Written problem: Update the records from the line containing "At what coordinates should I click to accomplish: Select" up to and including the line containing "[x=300, y=146]", replacing "Screen dimensions" with "Screen size" and leaving everything else unchanged. Give back only those lines.

Working data:
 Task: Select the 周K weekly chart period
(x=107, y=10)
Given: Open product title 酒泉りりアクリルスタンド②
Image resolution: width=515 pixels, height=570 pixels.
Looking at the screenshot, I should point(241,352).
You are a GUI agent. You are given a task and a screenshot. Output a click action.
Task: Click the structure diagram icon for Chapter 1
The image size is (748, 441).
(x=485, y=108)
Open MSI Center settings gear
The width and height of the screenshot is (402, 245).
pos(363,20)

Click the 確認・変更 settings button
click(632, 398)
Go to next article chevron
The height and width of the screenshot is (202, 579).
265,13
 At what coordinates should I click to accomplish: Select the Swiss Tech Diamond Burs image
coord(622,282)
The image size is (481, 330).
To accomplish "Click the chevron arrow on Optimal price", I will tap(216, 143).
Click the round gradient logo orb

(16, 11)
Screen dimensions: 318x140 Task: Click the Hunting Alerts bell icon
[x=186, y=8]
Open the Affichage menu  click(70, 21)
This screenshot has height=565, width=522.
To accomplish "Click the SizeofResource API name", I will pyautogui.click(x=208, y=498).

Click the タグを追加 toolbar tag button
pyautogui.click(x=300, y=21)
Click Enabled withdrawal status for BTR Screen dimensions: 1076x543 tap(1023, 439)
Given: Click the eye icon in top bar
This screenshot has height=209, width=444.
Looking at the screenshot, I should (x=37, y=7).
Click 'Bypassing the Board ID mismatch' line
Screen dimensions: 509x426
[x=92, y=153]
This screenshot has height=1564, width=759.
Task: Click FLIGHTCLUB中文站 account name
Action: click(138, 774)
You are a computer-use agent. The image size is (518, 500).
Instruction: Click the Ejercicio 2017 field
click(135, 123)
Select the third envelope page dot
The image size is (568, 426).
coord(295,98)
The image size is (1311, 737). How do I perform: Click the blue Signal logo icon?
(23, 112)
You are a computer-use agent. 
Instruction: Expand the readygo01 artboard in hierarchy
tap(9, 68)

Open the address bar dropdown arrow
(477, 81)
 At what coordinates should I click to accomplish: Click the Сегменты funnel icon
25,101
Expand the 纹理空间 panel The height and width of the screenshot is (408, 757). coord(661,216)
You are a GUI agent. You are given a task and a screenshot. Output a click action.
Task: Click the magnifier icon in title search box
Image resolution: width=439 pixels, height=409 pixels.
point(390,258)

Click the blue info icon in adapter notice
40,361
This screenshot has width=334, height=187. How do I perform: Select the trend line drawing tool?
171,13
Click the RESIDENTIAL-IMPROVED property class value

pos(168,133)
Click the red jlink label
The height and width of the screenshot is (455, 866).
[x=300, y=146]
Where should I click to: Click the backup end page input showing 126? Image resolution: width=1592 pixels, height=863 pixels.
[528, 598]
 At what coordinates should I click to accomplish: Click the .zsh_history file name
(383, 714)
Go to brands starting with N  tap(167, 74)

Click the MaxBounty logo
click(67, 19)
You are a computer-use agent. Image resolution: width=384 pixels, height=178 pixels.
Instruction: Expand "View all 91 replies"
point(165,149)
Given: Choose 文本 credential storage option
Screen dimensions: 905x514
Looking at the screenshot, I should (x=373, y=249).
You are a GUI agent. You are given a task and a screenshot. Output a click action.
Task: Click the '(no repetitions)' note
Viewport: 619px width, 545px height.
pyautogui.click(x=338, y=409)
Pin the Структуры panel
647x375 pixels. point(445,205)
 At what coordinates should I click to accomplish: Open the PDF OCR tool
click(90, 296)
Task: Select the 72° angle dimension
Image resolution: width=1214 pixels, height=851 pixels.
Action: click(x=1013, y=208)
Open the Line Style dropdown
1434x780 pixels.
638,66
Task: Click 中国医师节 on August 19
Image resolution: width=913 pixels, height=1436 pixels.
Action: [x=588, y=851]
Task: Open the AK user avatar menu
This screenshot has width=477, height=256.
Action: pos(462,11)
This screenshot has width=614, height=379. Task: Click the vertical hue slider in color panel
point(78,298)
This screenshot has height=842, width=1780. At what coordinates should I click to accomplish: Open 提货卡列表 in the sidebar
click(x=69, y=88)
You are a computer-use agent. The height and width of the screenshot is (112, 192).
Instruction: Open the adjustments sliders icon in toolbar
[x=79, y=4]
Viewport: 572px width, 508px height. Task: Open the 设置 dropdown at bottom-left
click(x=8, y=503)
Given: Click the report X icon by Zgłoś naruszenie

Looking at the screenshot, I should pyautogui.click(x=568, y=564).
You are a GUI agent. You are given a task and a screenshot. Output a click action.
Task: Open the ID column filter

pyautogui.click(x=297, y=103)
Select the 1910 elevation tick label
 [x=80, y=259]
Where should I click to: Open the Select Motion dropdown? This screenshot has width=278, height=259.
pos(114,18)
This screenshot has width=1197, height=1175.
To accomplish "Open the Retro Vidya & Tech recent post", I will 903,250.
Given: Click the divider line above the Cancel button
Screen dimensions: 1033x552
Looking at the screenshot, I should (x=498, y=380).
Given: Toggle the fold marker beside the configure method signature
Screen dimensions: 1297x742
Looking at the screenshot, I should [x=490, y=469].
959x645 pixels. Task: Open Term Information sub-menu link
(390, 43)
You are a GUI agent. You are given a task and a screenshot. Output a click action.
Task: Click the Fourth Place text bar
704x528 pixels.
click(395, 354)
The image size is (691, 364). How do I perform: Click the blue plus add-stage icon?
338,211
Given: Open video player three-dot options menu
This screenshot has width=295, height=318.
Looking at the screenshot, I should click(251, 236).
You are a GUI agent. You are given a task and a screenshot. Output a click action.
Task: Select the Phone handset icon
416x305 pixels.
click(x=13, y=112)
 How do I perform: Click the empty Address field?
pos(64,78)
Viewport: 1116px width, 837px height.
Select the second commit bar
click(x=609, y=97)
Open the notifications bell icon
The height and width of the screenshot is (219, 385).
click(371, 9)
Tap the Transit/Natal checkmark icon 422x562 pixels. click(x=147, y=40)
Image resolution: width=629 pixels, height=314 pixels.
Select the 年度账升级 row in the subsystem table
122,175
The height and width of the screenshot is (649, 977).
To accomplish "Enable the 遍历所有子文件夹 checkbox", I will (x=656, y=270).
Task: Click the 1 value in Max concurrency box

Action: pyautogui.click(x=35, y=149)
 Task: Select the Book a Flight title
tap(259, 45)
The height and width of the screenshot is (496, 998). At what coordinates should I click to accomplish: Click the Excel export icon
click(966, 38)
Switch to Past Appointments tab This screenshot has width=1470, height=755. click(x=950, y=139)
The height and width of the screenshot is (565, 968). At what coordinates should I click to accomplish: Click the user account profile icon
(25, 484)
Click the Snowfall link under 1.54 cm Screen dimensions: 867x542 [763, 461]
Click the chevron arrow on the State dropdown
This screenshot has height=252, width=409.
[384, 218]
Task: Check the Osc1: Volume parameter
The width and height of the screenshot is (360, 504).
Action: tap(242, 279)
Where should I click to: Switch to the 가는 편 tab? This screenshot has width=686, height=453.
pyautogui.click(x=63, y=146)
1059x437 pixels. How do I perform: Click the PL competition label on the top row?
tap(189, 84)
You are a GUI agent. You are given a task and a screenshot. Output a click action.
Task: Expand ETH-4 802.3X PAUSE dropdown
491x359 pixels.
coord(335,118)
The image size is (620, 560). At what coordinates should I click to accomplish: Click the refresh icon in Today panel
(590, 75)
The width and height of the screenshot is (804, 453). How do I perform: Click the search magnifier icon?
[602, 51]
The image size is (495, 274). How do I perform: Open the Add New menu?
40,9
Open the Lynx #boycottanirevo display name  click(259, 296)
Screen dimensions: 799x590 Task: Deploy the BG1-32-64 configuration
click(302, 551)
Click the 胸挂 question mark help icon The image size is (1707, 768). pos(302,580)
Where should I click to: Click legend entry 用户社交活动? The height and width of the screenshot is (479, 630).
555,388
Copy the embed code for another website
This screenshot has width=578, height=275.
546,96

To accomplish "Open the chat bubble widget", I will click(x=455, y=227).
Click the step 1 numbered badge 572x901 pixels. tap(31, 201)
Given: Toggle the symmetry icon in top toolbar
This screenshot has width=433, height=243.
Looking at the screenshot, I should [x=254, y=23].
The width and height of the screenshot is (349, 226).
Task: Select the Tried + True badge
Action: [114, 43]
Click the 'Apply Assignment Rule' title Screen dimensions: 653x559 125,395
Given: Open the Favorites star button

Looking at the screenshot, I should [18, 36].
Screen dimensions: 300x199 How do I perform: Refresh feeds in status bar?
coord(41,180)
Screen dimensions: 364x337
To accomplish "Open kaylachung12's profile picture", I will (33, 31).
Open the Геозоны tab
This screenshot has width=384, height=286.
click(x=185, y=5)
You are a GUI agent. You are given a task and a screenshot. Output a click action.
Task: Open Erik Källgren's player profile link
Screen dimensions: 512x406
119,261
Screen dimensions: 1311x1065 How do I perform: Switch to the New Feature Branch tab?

Solution to the exercise:
 At what coordinates should I click to accomplish: Select the Swiss Tech Diamond Burs image
coord(622,282)
The image size is (481, 330).
To accomplish "Click the chevron arrow on Optimal price", I will tap(216, 143).
Click the round gradient logo orb

(16, 11)
Screen size: 318x140 Task: Click the Hunting Alerts bell icon
[x=186, y=8]
Open the Affichage menu  click(70, 21)
This screenshot has height=565, width=522.
To accomplish "Click the SizeofResource API name", I will pyautogui.click(x=208, y=498).

Click the タグを追加 toolbar tag button
pyautogui.click(x=300, y=21)
Click Enabled withdrawal status for BTR Screen size: 1076x543 tap(1023, 439)
Given: Click the eye icon in top bar
This screenshot has height=209, width=444.
Looking at the screenshot, I should (x=37, y=7).
Click 'Bypassing the Board ID mismatch' line
Screen size: 509x426
[x=92, y=153]
This screenshot has height=1564, width=759.
Task: Click FLIGHTCLUB中文站 account name
Action: click(138, 774)
You are a computer-use agent. The image size is (518, 500).
Instruction: Click the Ejercicio 2017 field
click(135, 123)
Select the third envelope page dot
The image size is (568, 426).
coord(295,98)
The image size is (1311, 737). How do I perform: Click the blue Signal logo icon?
(23, 112)
You are a computer-use agent. 
Instruction: Expand the readygo01 artboard in hierarchy
tap(9, 68)

Open the address bar dropdown arrow
(477, 81)
 At what coordinates should I click to accomplish: Click the Сегменты funnel icon
25,101
Expand the 纹理空间 panel The height and width of the screenshot is (408, 757). coord(661,216)
You are a GUI agent. You are given a task and a screenshot. Output a click action.
Task: Click the magnifier icon in title search box
Image resolution: width=439 pixels, height=409 pixels.
point(390,258)

Click the blue info icon in adapter notice
40,361
This screenshot has width=334, height=187. How do I perform: Select the trend line drawing tool?
171,13
Click the RESIDENTIAL-IMPROVED property class value

pos(168,133)
Click the red jlink label
The height and width of the screenshot is (455, 866).
[x=300, y=146]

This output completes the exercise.